Appeal from the Circuit Court of Cook County; the Hon. John G. Rogers, Judge, presiding.

An action of replevin was commenced by appellee against appellant in Justice Court, and the goods not being found, the writ stood as a summons in trover. Judgment was entered against the appellant by the Justice. An appeal was perfected to the Circuit Court where the case was submitted to the court for trial without a jury, and there was a finding and judgment against appellant for $150, to review which judgment this appeal is brought.

The evidence tended to show that appellee had four barrels of wine, in all about 220 gallons, in the store of a liquor *57dealer, named Howe. Howe had requested appellee to take it away as he could not sell it, but appellee failed to do so, and it remained in Howe’s- store at the time appellant, as Sheriff, took possession of the same and the stock of liquors'therein, by virtue of an execution against Howe. Appellant demanded the four casks of wine from Matson, appellant’s chief deputy, and was told by him that he had better bring a replevin suit to establish his title.

The four casks of wine were in the store when the Sheriff took possession and remained there after he took possession. The levy was upon and included everything contained in the basement and store known as 206 East Jackson Street, and the testimony of the deputy Sheriff shows that all the goods levied on by him were sold and the proceeds turned over to the plaintiff in the execution.

Messrs. Moses & Newman, for appellant.

Messrs. Kraus, Mayer & Brackett, for appellee,

Moran, P. J.

The court found that the four barrels or casks of wine belonging to the plaintiff were in the store of Howe, and levied upon by the Sheriff as the goods of Howe, and were sold by the Sheriff and the proceeds paid over on the execution. This finding is plainly supported by the evidence but it is contended by appellant’s counsel that there could be no recovery against the Sheriff in trover because there was no demand made upon him by appellee for the goods.

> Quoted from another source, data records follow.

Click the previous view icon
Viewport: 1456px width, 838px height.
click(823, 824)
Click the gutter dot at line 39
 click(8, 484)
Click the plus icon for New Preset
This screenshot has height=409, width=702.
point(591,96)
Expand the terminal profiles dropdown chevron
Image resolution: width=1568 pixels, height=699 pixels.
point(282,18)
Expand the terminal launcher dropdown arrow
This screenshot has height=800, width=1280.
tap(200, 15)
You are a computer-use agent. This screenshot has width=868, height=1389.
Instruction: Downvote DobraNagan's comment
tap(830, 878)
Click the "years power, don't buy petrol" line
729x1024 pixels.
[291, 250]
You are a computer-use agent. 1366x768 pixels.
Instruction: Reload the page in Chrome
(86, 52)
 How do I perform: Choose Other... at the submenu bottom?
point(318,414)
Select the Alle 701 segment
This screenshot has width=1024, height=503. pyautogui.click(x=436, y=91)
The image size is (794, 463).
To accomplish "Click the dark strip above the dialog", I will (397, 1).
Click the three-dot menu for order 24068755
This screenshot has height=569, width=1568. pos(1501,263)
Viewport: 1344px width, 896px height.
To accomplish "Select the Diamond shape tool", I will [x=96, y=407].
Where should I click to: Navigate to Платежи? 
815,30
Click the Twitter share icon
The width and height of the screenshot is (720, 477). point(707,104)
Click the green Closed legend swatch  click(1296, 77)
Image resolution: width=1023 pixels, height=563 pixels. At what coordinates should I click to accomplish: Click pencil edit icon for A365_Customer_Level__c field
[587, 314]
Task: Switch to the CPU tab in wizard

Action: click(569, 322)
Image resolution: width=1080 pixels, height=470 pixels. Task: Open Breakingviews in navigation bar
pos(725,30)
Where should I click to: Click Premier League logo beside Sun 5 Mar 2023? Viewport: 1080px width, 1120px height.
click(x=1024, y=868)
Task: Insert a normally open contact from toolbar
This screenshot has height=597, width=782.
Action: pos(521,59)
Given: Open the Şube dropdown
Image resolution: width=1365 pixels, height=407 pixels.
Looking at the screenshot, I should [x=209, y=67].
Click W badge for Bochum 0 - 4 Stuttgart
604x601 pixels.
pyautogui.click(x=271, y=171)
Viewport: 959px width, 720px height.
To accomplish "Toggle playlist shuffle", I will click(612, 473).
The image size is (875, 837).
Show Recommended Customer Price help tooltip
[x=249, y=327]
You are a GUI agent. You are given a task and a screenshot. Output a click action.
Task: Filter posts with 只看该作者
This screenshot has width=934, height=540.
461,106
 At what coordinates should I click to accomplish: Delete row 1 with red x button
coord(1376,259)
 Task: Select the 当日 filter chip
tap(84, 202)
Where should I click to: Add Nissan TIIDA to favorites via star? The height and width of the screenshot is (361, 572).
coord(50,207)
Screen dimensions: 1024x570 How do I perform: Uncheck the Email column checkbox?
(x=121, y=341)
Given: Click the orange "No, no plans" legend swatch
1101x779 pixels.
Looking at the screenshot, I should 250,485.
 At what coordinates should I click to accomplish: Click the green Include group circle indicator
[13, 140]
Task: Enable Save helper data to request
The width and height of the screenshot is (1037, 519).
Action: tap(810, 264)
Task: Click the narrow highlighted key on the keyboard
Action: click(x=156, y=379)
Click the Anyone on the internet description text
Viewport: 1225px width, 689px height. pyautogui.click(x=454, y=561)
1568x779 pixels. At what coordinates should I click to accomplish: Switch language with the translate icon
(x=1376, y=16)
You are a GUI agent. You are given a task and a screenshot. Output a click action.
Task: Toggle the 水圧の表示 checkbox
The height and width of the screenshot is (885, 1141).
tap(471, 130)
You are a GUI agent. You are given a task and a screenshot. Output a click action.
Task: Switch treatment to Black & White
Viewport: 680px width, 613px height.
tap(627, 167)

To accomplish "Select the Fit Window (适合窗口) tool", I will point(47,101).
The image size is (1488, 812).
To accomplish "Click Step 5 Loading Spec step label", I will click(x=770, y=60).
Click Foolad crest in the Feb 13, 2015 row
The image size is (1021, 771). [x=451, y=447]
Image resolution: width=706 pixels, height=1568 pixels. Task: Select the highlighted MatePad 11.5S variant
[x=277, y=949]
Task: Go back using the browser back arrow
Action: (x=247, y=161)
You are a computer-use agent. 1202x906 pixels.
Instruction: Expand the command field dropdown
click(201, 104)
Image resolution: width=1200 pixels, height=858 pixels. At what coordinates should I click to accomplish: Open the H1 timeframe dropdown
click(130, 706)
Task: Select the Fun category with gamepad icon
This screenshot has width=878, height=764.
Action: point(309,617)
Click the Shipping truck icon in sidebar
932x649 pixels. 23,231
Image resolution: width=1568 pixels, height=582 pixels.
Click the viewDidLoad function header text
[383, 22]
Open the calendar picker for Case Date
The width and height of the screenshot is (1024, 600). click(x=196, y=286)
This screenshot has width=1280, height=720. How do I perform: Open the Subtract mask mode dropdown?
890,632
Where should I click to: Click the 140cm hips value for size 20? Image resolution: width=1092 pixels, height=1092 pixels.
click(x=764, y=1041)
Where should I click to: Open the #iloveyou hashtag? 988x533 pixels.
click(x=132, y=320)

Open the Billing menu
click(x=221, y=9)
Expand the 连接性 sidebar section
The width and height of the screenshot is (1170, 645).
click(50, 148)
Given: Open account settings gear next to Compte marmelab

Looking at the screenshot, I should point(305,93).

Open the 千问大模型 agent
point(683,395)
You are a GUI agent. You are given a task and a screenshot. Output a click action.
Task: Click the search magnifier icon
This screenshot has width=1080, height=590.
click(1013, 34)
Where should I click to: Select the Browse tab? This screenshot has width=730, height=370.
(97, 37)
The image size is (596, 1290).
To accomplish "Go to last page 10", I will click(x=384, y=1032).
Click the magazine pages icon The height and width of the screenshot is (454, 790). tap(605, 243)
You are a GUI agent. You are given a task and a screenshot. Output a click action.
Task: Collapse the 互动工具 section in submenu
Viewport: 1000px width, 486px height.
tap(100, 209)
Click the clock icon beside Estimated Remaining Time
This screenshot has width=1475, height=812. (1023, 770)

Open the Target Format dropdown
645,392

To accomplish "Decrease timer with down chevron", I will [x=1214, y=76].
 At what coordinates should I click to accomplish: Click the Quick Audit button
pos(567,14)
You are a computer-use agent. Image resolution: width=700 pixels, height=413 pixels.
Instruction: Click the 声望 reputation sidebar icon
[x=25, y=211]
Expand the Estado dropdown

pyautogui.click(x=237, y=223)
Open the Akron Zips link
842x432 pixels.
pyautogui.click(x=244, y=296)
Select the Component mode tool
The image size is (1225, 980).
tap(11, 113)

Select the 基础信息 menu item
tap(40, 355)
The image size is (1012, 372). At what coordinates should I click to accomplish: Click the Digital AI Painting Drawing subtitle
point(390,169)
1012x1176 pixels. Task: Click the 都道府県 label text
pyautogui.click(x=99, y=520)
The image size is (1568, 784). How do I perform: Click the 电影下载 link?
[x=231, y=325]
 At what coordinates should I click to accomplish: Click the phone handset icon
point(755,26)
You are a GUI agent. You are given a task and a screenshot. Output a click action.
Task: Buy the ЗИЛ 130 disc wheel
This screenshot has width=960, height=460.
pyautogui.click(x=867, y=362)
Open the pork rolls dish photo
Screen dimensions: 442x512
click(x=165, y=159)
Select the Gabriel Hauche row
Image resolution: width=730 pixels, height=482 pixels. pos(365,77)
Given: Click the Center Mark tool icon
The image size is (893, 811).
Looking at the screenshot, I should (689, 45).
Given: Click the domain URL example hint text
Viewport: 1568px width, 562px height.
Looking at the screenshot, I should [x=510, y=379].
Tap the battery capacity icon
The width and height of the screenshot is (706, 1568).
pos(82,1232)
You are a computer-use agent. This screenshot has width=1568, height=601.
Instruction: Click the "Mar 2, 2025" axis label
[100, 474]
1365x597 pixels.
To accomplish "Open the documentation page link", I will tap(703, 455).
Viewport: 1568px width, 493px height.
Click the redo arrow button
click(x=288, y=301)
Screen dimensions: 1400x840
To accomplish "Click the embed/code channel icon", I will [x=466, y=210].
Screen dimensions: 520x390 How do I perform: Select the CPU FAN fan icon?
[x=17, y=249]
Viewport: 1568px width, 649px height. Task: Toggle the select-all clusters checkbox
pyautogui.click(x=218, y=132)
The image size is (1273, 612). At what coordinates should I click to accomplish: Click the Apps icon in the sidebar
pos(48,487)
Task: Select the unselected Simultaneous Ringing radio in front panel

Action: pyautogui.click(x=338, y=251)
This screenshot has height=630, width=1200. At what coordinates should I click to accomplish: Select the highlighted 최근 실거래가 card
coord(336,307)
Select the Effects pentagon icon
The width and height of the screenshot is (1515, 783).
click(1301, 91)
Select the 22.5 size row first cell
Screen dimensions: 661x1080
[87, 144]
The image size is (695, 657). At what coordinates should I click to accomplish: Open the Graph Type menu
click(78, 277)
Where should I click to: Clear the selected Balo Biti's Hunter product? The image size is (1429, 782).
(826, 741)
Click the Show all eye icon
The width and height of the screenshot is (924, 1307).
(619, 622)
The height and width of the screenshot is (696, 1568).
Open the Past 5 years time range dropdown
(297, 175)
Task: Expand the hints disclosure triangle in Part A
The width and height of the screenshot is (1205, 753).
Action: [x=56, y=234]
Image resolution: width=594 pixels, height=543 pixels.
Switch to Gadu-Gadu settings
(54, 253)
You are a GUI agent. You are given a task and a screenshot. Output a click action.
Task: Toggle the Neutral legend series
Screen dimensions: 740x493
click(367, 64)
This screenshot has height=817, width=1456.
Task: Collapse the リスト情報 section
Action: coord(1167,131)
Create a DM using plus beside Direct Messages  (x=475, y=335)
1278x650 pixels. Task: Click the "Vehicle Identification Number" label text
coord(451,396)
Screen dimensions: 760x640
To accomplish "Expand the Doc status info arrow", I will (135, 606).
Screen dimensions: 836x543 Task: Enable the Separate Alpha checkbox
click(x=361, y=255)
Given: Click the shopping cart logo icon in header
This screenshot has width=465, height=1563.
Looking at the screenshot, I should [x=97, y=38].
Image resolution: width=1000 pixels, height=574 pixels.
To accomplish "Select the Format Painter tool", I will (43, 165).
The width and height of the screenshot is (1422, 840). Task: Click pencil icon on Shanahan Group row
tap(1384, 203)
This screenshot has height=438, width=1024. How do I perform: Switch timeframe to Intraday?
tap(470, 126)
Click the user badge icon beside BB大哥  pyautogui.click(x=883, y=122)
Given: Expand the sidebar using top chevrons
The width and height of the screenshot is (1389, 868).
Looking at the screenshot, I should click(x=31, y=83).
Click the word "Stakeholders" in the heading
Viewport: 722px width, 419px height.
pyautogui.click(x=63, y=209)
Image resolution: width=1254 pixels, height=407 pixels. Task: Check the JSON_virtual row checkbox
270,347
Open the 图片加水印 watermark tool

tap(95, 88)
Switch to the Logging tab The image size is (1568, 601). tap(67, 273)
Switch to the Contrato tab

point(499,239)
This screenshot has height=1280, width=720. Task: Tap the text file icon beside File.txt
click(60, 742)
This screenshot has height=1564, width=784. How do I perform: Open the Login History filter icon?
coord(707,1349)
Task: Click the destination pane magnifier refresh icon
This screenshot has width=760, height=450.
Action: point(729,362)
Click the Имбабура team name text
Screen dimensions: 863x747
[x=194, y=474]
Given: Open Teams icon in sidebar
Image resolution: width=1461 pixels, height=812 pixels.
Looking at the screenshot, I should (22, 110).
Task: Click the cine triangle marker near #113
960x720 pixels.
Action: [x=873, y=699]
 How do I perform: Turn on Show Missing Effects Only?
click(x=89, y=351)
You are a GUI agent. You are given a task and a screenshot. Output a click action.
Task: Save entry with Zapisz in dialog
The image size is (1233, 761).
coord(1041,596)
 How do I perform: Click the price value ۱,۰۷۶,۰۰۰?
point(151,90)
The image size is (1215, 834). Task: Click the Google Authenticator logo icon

Demand and refusal are only evidence of conversion in an action of trover, and if it is shown by the evidence that the goods for which recovery is sought were sold or otherwise disposed of by the person who had the possession of them, then the conversion is proven and it is unnecessary to prove a demand. Howitt v. Estelle, 92 Ill. 218; Kime v. Dale, 14 Ill. App. 308. An officer who levies on the goods of one person under an execution against another and sells them or loses them, is liable in an action of trover, and no demand is *58necessary, as proof of the sale or loss makes out the conversion. Duncan v. Stone, 45 Vt. 118; Robinson v. McDonald, 2 Geo. 116; Burgin v. Burgin, 1 Ired. 453.

As no demand was necessary under the evidence, it is not worth while to consider whether the demand upon the deputy, Matson, would constitute a good demand upon the Sheriff.

As the appellant appeared and went to trial in the Circuit Court, he can not he heard now to object to the insufficiency of the transcript. Where the parties appear and try the case in the Circuit Court upon its merits, without objection, the. court will have jurisdiction without a transcript, and the evidence will be looked into to see what the demand was and what the defense.

The judgment of the Circuit Court will be affirmed.

Judgment affirmed.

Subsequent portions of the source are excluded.